About one-third of the archaeological sites of the Lower Paleolithic age in Japan were found in Kumamoto Prefecture. A few of these have been excavated. Mainly these were in the outer Aso mountain areas and Kuma district. The oldest one is the Ishinomoto Site in Hirayama machi in Kumamoto City; dating back more than 30,000 years ago by the radiocarbon dating method. A large number of artifacts or stone tools such as stone axes and knives were excavated, suggesting that Kyūshū was inhabited by a number of hunter-gatherer societies.

At the same time, Kyūshū experienced volcanic activity at Mount Aso, Aira Caldera in Kagoshima Prefecture and Kikai Caldera. There were four large series of Mount Aso volcanic eruptions, with structural changes. The last one was about 90,000 years ago. The lava produced stone materials that would later be used for bridge construction in the Prefecture.

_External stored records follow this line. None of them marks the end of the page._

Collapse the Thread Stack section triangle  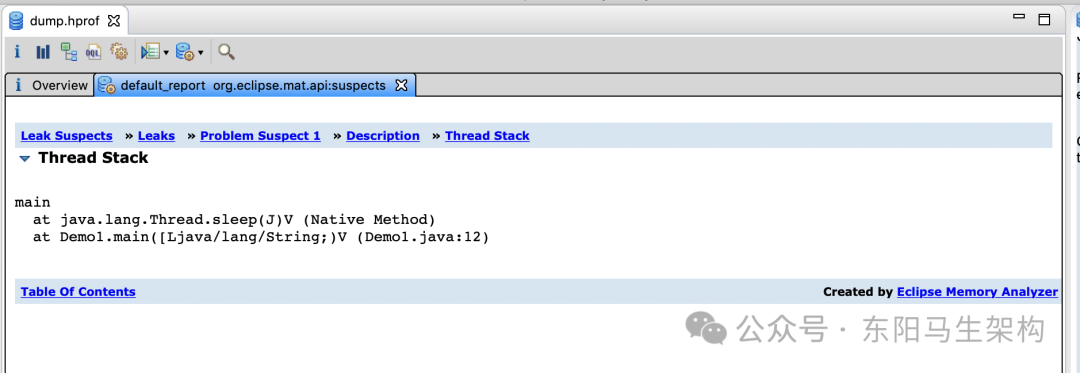pos(25,159)
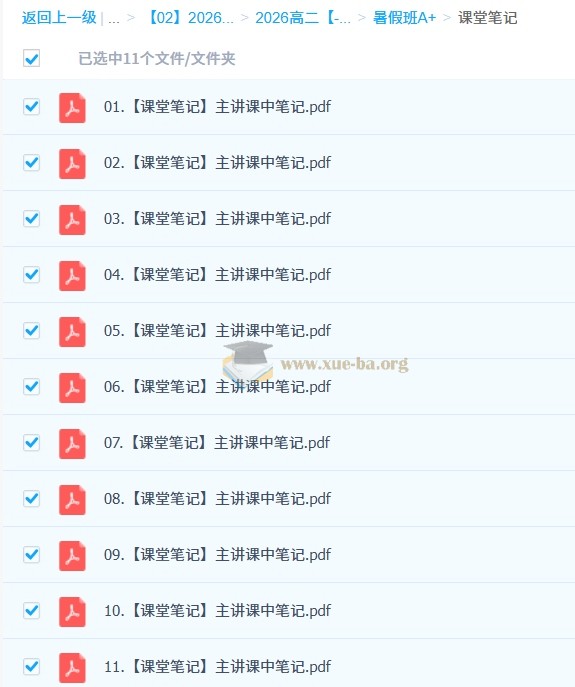Click PDF icon for file 01
575x687 pixels.
(x=72, y=108)
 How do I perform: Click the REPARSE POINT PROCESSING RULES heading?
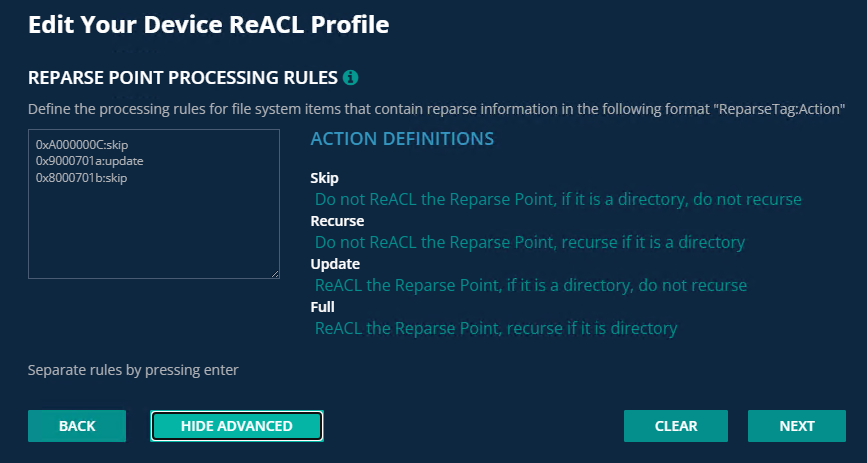pyautogui.click(x=182, y=77)
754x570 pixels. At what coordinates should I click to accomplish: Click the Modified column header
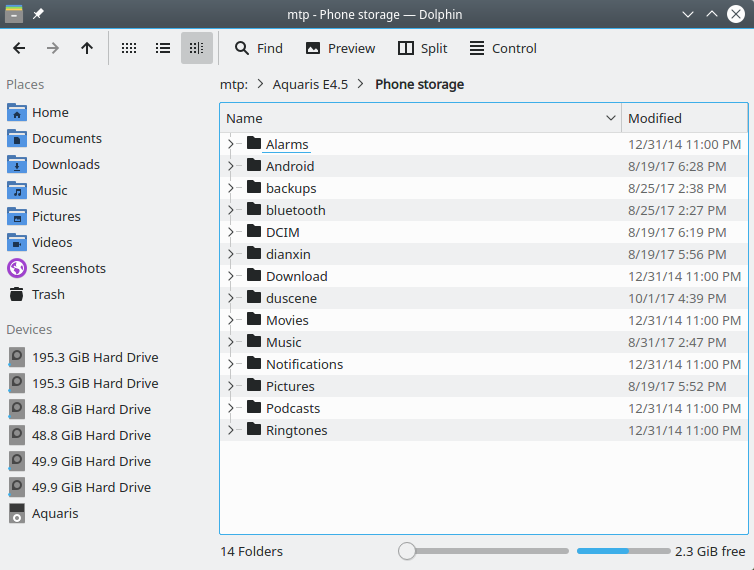(683, 118)
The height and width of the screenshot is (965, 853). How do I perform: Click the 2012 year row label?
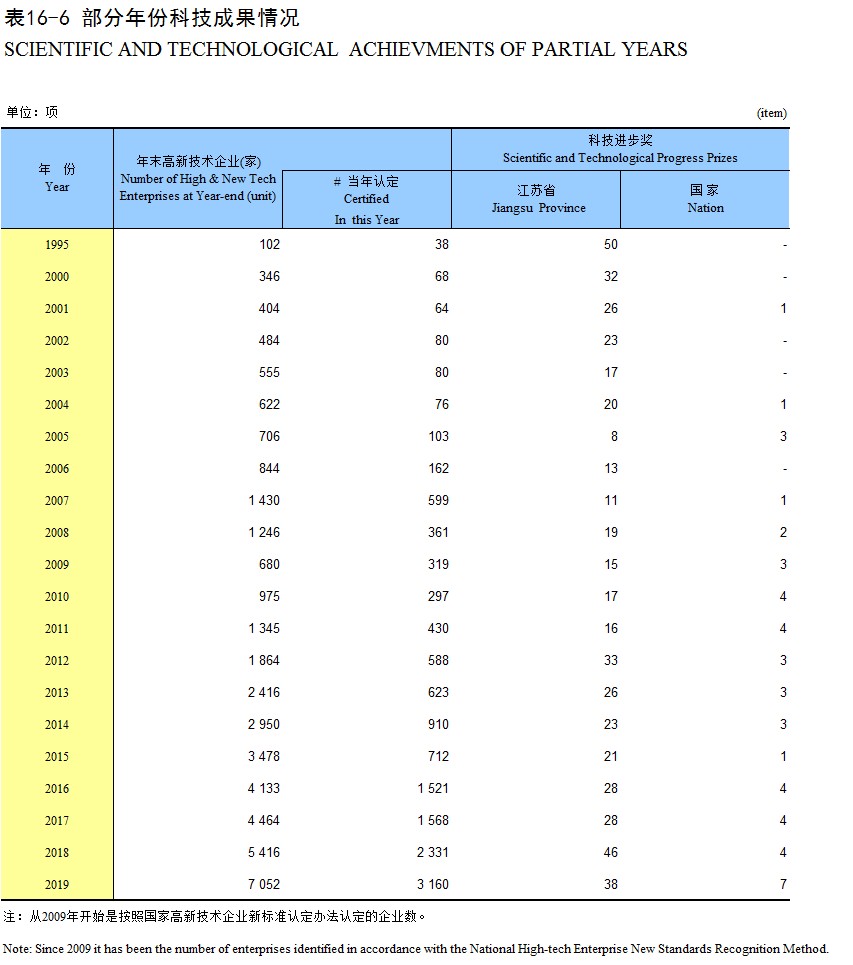57,660
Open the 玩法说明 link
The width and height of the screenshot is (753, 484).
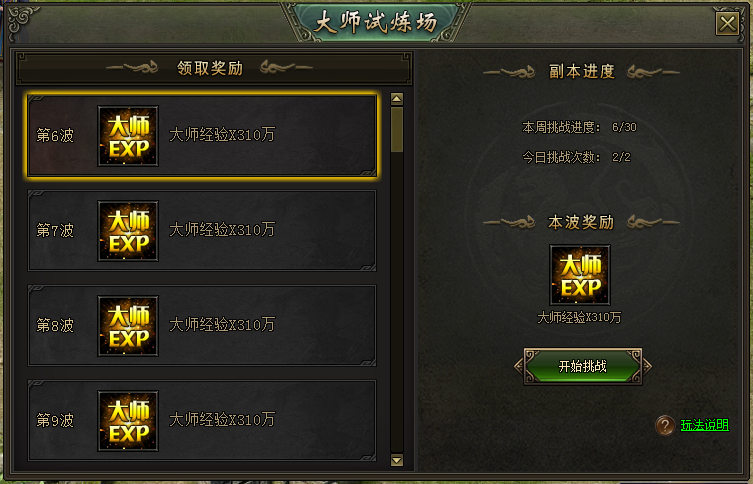(x=704, y=425)
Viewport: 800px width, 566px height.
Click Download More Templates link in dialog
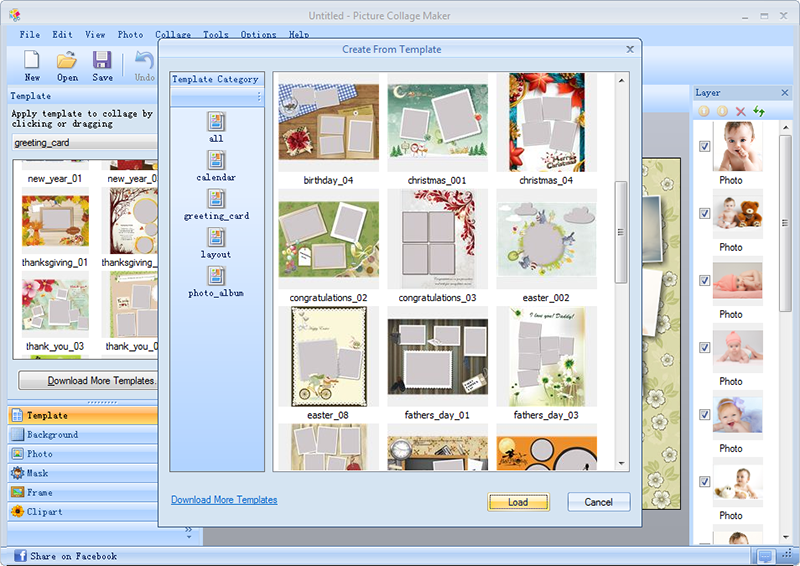224,500
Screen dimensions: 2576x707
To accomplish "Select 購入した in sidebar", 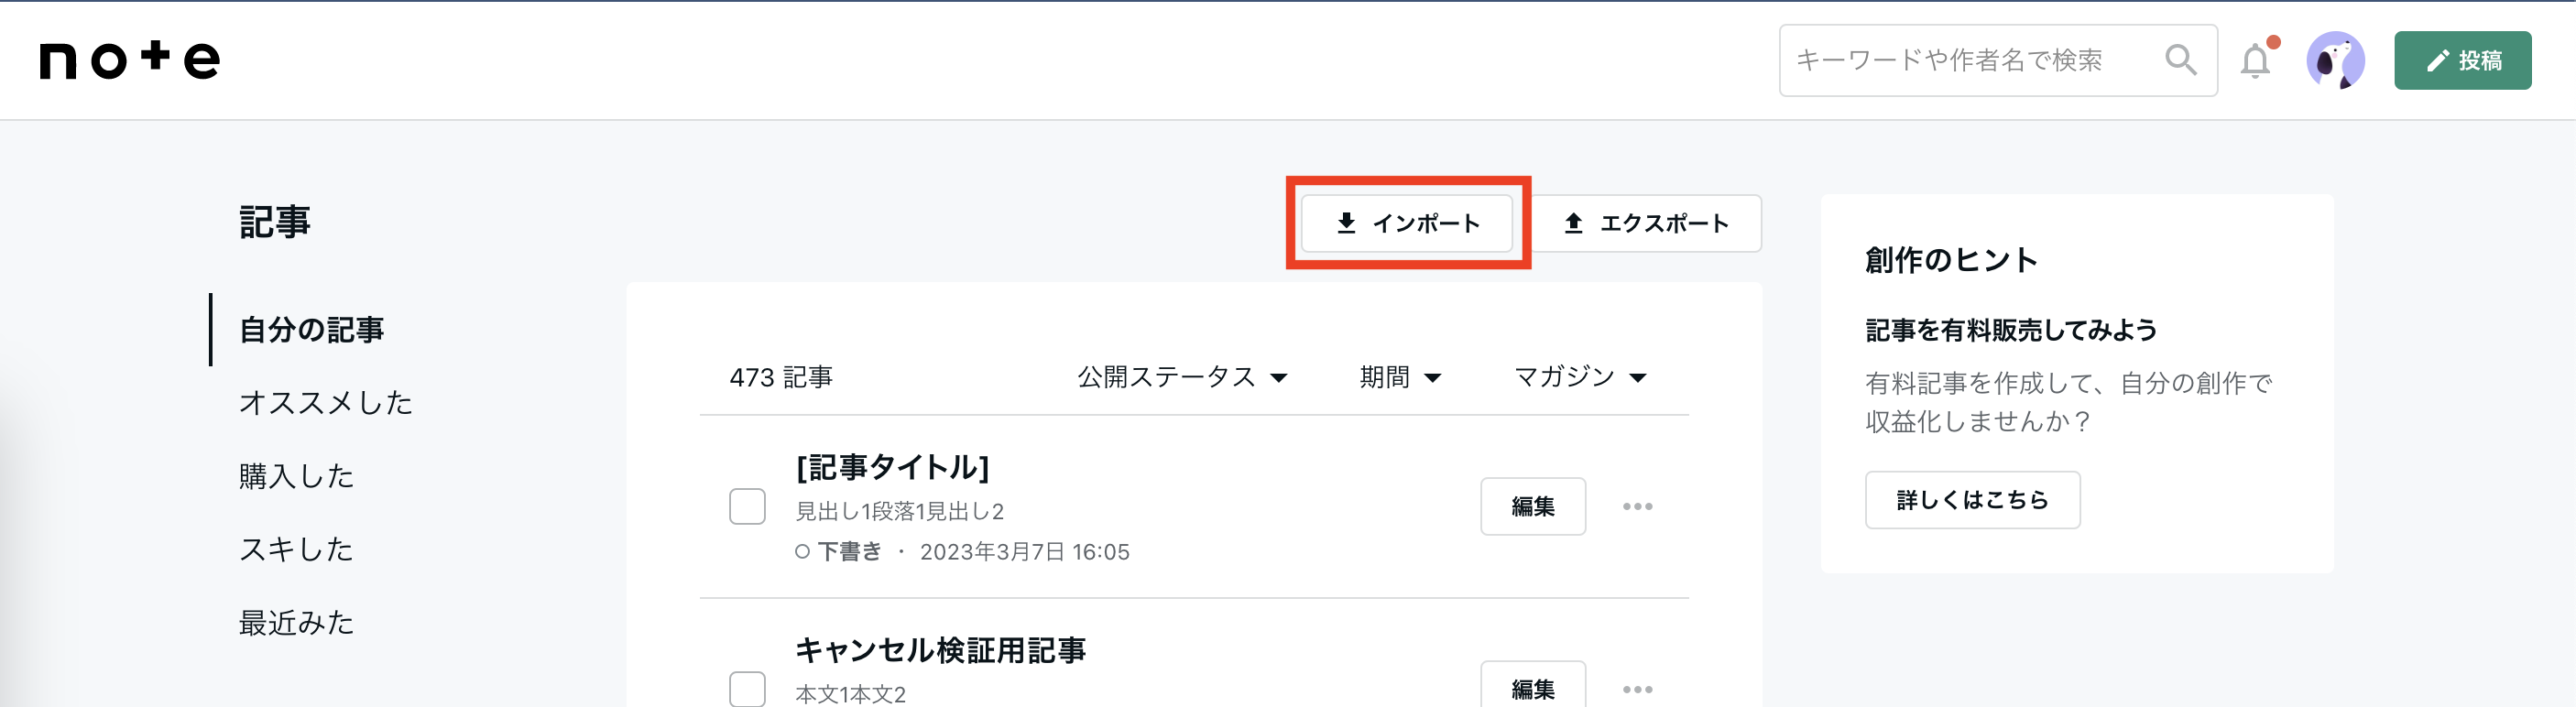I will (296, 475).
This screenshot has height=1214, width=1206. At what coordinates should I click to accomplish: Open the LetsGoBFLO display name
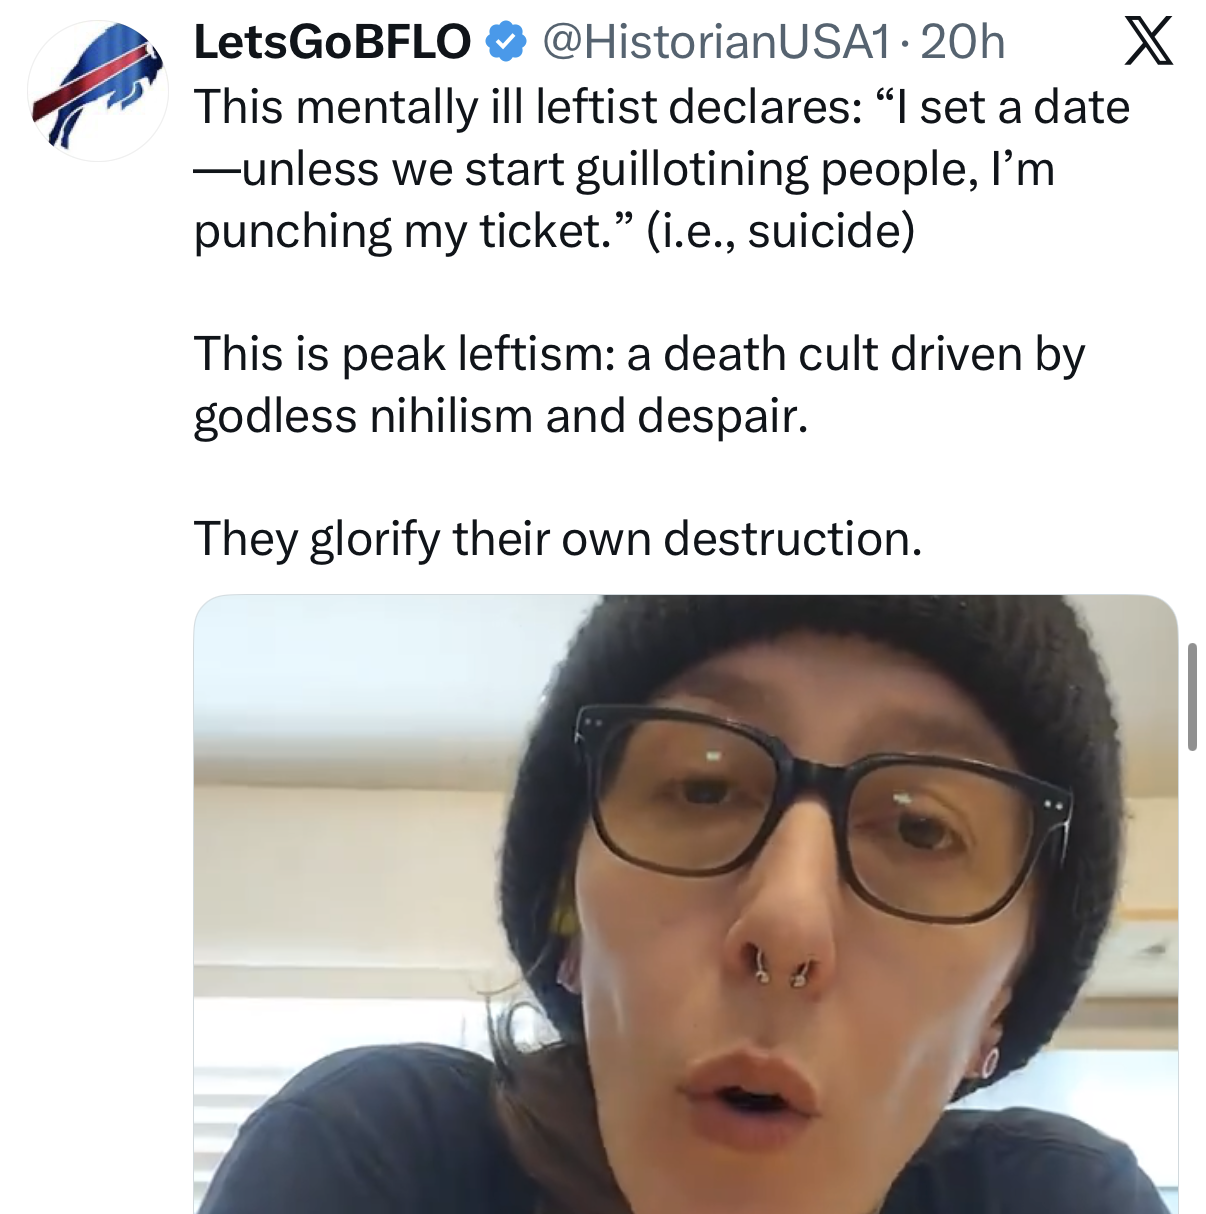(x=331, y=42)
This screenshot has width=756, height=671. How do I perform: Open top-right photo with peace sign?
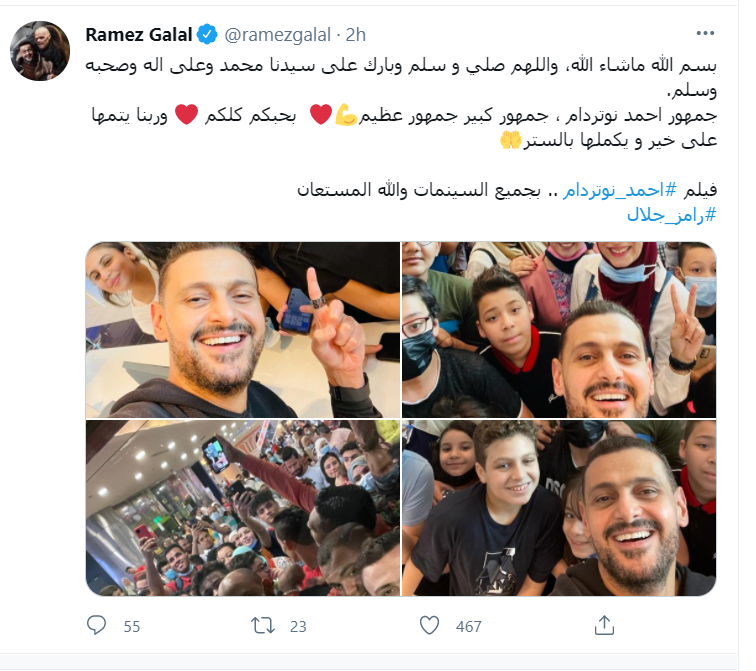point(559,330)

There is little evidence of human activity in the early part of the Jōmon period in the Kumamoto Prefecture, because of volcanic activity about 7300 years ago by the Kikai Caldera in Kagoshima Prefecture. The Goryo midden and Kurohashi midden date to the middle age of the Jōmon period. Later, 13 middens in Kumamoto were situated at the height of 5 meters above sea level. In Souhata midden, stored acorns were found. Fish hooks made of stone were found in Amakusa. A peculiar style of earthenware called kokushokukenmadoki was developed according to the development of living styles. Burned rice corns and barley corns were found in a dugout (shelter) dwelling in Uenobaru midden in Kumamoto City. 770 Archaeological sites were found in the Jōmon period in Kumamoto Prefecture, including Kannabe midden, Kumamoto in which Dogūs and ground stones were found.

In the Yayoi period, there appeared dwellings in ring-formed groups in which onggis, tsubo jars, and stone axes were found. Dwellings rose into higher places, moving from the seashores. Cultivation and agriculture started in the Yayoi period, because the Kumamoto plane started to rise because of stream sediments from the rivers. Cultivation of rice started, while there were shell heaps along the seashore. Salt was produced by burning sea weeds; which has been verified by the presence of burned small seashells. In later years, there were middens with ironware along the Kurokawa river, Shirakawa river, and Kikuchigawa River and in the Futagozuka midden in Kumamoto City, suggesting the production of ironware there. In the Yayoi period, there were 740 middens in Kumamoto Prefecture, comprising 13% of middens in Japan. In the Tokuo midden and the Kogabaru midden, bronze mirrors were excavated.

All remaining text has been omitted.